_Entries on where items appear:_
---------------
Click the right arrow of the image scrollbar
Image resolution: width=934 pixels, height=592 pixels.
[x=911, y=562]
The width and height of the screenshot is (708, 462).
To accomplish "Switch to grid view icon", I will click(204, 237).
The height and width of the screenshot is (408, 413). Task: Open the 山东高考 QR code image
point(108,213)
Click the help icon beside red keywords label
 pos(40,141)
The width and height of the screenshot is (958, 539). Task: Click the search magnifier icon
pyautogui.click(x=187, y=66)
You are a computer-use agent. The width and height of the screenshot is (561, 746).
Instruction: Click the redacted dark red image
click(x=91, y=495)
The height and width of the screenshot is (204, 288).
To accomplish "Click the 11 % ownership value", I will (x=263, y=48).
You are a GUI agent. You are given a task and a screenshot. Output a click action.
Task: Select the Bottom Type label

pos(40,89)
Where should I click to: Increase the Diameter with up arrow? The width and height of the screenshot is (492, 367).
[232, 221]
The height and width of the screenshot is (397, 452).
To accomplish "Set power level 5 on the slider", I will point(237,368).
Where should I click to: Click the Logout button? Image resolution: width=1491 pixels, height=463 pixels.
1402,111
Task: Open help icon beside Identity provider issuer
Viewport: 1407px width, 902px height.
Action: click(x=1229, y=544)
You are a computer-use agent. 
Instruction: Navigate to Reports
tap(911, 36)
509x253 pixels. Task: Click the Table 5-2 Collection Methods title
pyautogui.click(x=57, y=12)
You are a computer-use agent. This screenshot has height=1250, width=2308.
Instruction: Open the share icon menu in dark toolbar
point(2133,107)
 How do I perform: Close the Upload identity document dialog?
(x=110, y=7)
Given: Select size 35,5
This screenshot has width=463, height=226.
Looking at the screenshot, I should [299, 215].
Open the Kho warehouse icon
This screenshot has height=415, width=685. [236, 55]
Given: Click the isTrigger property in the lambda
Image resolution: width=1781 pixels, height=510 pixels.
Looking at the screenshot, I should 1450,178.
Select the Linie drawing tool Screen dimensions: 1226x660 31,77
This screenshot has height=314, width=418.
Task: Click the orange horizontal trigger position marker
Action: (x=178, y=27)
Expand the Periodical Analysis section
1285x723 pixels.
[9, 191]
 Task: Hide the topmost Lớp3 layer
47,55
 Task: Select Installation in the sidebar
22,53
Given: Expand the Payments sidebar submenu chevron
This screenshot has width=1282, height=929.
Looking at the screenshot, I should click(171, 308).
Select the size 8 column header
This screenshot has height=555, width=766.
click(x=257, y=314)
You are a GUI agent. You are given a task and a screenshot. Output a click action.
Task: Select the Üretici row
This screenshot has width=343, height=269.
---------------
Show each line from the records above that contains the word "size".

_Exercise output:_
Given: Select size 35,5
Select the size 8 column header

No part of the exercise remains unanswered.